Neuroimaging is indicated when HACE is suspected. Non‑contrast CT has a diagnostic yield of ≈ 30 % (detects cerebral edema in 30‑40 % of HACE cases) but MRI with T2‑FLAIR sequences increases detection to ≈ 85 % (sensitivity 0.88, specificity 0.91). The preferred imaging modality is MRI due to superior BBB assessment.

The Lake Louise AMS score assigns 0‑3 points each for headache, gastrointestinal symptoms, fatigue/weakness, and sleep disturbance; a score ≥ 3 confirms AMS. The HACE component adds points for ataxia, altered mental status, and papilledema; a score ≥ 2 confirms HACE. The combined score correlates with the need for descent (AUC 0.93).

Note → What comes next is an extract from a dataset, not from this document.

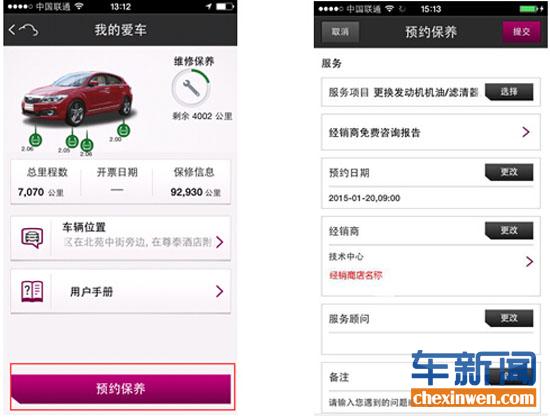Tap the back arrow cloud icon
Screen dimensions: 550x417
click(x=24, y=30)
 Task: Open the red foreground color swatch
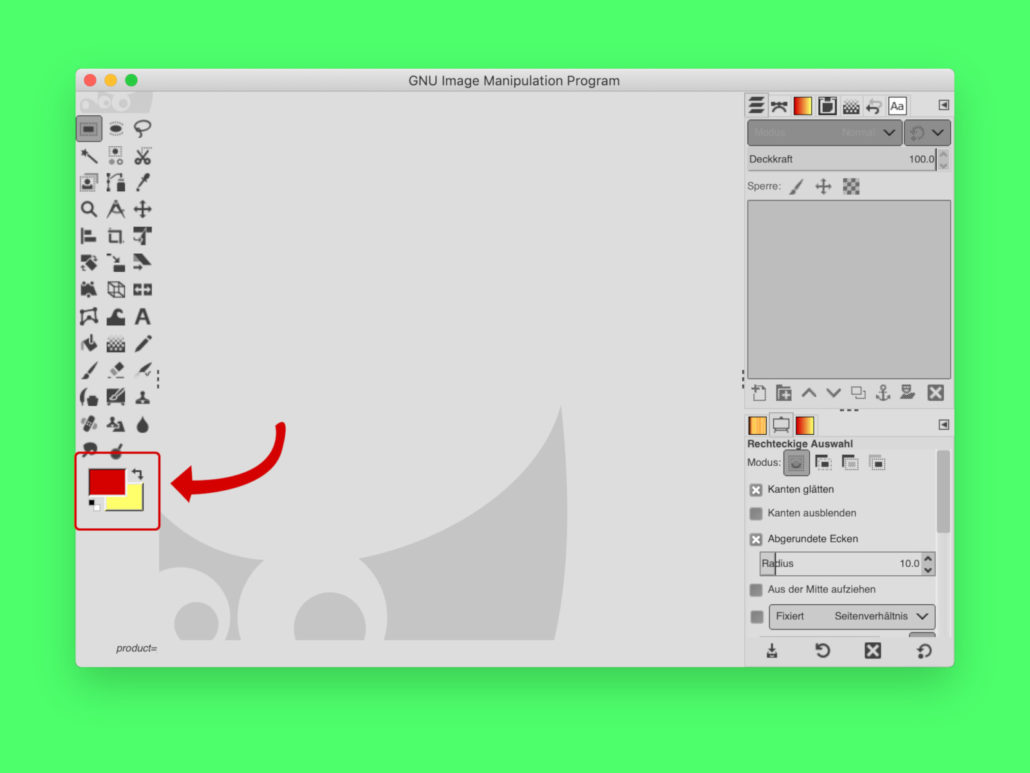coord(105,481)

Differential diagnosis includes: (1) intracranial hemorrhage (CT hyperdensity), (2) meningitis (CSF pleocytosis, fever > 38 °C), (3) carbon monoxide poisoning (carboxyhemoglobin > 10 %), and (4) acute coronary syndrome (troponin elevation). Distinguishing features are summarized in Table 2 (omitted for brevity). No biopsy is required for altitude illness; however, lumbar puncture may be performed to exclude infectious etiologies when fever > 38 °C is present.

Management and Treatment

Acute Management

Immediate priorities are (1) descent of ≥ 1 000 m, (2) supplemental oxygen titrated to maintain SpO₂ ≥ 90 % (typically 2‑4 L/min via nasal cannula), and (3) hemodynamic monitoring (HR, BP, SpO₂) every 15 min for the first hour. In HACE, airway protection is critical; endotracheal intubation is indicated for GCS < 8 or progressive respiratory compromise. Intravenous access (18‑gauge) and cardiac telemetry are standard. If descent is delayed (> 2 h), hyperbaric chambers (portable) delivering 1.5 ATA for 30 min can be employed as a bridge.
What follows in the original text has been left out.